All blood donations used to make plasma pools for fractionation have to be checked for viruses to make sure they're as safe as possible to use. The pooled plasma is also carefully filtered and "cleaned" using heat, detergents and solvents to remove any viruses that may be present.

After the fractionation process has been completed, the plasma products are either kept as a liquid or freeze-dried as a powder for reconstitution before use. They're then packaged, ready for distribution to clinics, surgeries and hospitals. 

There are numerous plasma components, but the three main ones are:

  • human albumin solution
  • clotting (coagulation) factors
  • normal human immunoglobulin

Read more about human albumin, clotting factors and normal human immunoglobulin.

Plasma exchange

Plasma exchange, also known as plasmapheresis, is a procedure where a machine called a cell separator is used to separate plasma from the other components of a person's blood.

During the procedure, the plasma is removed and replaced with a substitute (usually human albumin solution), and the red cells, white cells and platelets are returned to the patient.

Plasma exchange is often used to treat rare blood conditions. Some of these are briefly outlined below.

Thrombotic thrombocytopenic purpura

Thrombotic thrombocytopenic purpura is a rare clotting disorder affecting the platelets, where microscopic blood clots form and damage organs and red blood cells.

Plasma exchange separates and removes the plasma from the rest of your blood and replaces it with solvent detergent plasma. This replenishes levels of a vital enzyme that controls the platelet clotting and removes the antibodies responsible for the condition.

Multiple myeloma and Waldenström's macroglobulinaemia

Multiple myeloma and Waldenström's macroglobulinaemia are both rare types of bone marrow cancer where abnormal bone marrow cells create large amounts of a protein called a paraprotein (immunoglobulin).

If the protein levels in the blood become too high, the blood can thicken, which is known as hyperviscosity. The symptoms of hyperviscosity include:

  • headaches
  • fatigue (tiredness)
  • blurred vision

Plasma exchange reduces the amount of abnormal protein in the blood, which helps relieve the symptoms.

However, the process does not prevent the production of immunoglobulin. Other treatments, such as chemotherapy, may be required to achieve this.

Plasma exchange procedure

During plasma exchange, a machine called a cell separator is used to separate the plasma from the rest of your blood. A needle is inserted into a vein in the arm and the blood is removed and passed through the cell separator.

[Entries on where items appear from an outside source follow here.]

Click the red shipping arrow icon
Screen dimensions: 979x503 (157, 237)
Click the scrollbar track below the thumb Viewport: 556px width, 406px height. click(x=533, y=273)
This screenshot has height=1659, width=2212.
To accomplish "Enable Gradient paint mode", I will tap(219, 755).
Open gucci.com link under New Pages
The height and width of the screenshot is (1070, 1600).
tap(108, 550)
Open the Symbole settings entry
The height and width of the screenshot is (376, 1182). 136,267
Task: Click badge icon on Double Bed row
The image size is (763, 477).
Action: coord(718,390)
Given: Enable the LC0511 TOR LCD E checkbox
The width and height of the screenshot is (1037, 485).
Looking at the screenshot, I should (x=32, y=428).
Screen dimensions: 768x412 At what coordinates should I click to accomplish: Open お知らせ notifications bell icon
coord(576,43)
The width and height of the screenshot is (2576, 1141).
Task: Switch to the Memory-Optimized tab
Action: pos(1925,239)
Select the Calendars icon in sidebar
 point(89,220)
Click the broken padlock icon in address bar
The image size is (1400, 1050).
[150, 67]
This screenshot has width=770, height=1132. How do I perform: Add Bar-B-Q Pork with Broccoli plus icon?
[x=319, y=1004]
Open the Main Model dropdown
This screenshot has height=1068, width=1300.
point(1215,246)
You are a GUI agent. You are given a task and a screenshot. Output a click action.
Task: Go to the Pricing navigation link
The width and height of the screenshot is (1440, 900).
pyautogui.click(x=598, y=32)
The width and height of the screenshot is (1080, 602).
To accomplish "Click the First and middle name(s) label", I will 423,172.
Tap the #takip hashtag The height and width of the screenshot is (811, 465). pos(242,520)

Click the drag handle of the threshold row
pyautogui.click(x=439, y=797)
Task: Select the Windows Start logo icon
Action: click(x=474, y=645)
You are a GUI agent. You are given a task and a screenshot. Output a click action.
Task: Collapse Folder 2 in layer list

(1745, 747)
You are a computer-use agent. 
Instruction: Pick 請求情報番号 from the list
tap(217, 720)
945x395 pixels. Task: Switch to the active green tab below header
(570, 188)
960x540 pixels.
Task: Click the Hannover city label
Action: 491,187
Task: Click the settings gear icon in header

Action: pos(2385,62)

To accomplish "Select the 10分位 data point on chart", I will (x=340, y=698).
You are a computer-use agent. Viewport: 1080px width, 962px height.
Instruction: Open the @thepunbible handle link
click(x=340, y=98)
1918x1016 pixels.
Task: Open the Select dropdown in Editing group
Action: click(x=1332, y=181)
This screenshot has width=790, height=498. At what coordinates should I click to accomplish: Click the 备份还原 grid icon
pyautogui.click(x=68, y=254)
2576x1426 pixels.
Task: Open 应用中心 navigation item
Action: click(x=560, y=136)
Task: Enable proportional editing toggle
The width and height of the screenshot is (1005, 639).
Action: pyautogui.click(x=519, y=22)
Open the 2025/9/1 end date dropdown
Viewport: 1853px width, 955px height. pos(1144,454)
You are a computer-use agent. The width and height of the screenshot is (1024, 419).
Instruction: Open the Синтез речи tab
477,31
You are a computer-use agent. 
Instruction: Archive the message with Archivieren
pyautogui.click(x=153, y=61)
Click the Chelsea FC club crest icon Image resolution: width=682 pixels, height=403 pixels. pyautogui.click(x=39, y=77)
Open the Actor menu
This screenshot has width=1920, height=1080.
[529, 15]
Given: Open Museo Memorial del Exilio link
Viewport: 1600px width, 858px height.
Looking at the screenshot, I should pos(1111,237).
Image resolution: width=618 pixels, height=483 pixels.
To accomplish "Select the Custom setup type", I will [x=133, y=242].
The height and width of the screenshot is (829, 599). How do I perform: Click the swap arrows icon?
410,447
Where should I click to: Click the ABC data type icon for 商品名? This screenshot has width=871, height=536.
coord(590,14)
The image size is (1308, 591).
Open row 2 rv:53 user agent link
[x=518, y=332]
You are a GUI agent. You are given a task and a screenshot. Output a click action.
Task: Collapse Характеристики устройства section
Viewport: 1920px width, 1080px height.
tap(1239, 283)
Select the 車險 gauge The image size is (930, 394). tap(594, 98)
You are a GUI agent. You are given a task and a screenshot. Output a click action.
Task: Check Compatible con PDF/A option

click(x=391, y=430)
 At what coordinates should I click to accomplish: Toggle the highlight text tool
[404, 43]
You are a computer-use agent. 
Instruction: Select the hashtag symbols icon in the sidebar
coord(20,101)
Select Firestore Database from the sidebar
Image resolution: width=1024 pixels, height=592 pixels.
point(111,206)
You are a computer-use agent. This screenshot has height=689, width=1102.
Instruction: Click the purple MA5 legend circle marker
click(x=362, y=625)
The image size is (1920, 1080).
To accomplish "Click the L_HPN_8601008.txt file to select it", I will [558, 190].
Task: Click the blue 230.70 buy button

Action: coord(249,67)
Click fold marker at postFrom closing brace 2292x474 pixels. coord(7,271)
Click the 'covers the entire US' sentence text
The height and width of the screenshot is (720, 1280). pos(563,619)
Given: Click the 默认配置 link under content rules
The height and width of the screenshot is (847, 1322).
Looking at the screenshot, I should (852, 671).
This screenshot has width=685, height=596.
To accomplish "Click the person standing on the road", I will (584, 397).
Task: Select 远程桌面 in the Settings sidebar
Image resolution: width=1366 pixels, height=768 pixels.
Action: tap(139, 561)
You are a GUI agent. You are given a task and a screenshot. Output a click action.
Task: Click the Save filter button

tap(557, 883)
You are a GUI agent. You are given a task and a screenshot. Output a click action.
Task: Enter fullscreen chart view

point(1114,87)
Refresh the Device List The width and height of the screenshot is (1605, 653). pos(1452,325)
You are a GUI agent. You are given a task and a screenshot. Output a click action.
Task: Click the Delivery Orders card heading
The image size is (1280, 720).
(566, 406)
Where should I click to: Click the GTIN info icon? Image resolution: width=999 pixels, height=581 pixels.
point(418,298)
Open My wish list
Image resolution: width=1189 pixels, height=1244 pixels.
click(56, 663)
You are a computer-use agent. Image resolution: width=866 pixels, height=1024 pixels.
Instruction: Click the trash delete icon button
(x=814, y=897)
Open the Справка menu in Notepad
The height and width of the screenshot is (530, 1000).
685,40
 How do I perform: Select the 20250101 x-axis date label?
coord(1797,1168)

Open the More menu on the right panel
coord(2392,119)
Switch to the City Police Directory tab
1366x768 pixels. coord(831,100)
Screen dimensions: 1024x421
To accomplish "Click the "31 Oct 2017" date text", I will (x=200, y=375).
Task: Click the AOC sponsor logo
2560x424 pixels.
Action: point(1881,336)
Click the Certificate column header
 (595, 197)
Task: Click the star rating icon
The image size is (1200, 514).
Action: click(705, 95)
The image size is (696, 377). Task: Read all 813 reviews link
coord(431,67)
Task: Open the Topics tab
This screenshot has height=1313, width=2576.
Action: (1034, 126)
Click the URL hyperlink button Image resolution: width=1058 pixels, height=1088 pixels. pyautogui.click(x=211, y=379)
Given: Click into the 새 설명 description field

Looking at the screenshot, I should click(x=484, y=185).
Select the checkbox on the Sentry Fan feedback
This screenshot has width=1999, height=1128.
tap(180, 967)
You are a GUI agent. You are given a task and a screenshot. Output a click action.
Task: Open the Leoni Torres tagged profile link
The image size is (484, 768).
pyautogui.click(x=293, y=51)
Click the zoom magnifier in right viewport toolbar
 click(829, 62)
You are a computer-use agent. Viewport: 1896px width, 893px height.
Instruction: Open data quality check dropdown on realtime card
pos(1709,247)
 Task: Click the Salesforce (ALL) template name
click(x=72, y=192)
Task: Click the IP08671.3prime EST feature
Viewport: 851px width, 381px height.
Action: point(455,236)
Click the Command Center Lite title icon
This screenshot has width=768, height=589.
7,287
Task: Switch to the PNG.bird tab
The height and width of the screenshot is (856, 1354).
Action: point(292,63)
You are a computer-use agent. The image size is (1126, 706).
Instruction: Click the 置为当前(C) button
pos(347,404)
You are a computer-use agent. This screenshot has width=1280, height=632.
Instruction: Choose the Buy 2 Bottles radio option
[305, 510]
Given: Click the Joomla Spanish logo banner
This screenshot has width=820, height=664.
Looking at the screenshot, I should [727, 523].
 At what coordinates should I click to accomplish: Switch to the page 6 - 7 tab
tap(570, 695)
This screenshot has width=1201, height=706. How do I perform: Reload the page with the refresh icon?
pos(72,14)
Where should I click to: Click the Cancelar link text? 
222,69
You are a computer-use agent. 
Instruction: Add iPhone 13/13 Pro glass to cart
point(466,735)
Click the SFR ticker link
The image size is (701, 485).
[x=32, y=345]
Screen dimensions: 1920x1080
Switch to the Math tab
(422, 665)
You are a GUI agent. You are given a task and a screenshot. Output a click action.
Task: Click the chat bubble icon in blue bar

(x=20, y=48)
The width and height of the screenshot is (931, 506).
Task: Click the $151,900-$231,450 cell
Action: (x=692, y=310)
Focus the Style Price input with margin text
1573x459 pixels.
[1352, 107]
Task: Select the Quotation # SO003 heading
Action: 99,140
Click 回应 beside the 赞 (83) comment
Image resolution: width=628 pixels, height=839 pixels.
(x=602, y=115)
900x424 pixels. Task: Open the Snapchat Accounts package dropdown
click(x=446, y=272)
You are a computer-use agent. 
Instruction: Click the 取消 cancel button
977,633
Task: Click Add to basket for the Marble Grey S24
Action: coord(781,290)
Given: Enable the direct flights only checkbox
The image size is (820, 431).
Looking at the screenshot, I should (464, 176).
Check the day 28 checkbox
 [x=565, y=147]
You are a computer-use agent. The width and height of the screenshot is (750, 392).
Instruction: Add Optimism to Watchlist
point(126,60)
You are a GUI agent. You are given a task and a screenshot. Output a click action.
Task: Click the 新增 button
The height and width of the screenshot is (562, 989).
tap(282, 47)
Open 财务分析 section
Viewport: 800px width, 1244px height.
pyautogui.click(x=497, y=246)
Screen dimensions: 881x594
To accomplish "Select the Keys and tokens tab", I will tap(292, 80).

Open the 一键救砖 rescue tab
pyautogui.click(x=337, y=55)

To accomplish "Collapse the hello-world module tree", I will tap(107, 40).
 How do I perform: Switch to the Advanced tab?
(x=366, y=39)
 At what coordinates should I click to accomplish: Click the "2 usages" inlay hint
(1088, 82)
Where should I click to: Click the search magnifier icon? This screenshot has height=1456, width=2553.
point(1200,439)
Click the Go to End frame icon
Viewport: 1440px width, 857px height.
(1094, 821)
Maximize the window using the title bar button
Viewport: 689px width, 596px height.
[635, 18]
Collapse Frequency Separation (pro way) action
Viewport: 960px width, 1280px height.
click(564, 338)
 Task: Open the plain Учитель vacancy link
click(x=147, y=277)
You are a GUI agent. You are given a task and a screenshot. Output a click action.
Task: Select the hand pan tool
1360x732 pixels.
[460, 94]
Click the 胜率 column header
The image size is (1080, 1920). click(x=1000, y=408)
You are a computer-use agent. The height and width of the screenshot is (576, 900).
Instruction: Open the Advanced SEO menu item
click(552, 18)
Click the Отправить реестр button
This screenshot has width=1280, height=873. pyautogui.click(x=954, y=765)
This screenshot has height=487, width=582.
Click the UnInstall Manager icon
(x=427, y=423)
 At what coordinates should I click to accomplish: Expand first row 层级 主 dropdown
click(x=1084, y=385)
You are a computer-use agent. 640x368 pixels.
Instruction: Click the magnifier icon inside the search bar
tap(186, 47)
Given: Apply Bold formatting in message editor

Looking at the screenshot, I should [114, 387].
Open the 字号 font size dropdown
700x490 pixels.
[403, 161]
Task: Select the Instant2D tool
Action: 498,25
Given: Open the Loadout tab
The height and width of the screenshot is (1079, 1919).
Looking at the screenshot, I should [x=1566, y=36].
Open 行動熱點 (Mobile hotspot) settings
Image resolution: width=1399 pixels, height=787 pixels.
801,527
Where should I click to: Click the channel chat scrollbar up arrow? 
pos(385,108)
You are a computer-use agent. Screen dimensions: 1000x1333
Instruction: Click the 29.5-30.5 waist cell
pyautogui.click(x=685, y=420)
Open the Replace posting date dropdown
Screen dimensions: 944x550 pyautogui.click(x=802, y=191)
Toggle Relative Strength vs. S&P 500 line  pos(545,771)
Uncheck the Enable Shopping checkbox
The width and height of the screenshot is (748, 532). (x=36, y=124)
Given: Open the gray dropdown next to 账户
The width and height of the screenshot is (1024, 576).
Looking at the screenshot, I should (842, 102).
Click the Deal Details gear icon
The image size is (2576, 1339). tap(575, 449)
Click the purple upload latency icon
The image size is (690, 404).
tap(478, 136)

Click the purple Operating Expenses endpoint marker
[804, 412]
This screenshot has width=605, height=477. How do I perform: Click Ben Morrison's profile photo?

The plasma is separated from the rest of your blood and a plasma substitute is added before the blood is returned through a needle in a vein in the other arm.

Plasma exchange takes about two hours to perform. During the process, only a small amount of blood (less than 100ml) will be outside the body at any one time. This is because the blood is being removed and returned at the same rate.

The amount of plasma exchanged will depend on factors such as:

  • your height
  • your weight
  • how viscous (thick) your blood is

The number of plasma exchanges needed will depend on your symptoms and how well you are responding to your other treatments.

Side effects

Feeling faint or lightheaded are both possible side effects of a plasma exchange. If you feel faint or lightheaded, you should tell the healthcare professional treating you.

The symptoms can usually be effectively treated by changing to a lying down position. Ensuring you have something to eat on the day of the procedure will also help prevent these symptoms.

During a plasma exchange, you may also experience numbness or a tingling sensation around your nose and mouth and in your fingers.

This is caused by a substance called citrate, which is added to your blood as it goes through the machine to prevent it clotting. The citrate may affect the levels of calcium in your blood.

Let the healthcare professional treating you know if you experience numbness or tingling sensations. They may stop the plasma exchange for a few minutes until your body adjusts to the increased citrate levels in your blood, or they may increase the level of calcium in your blood.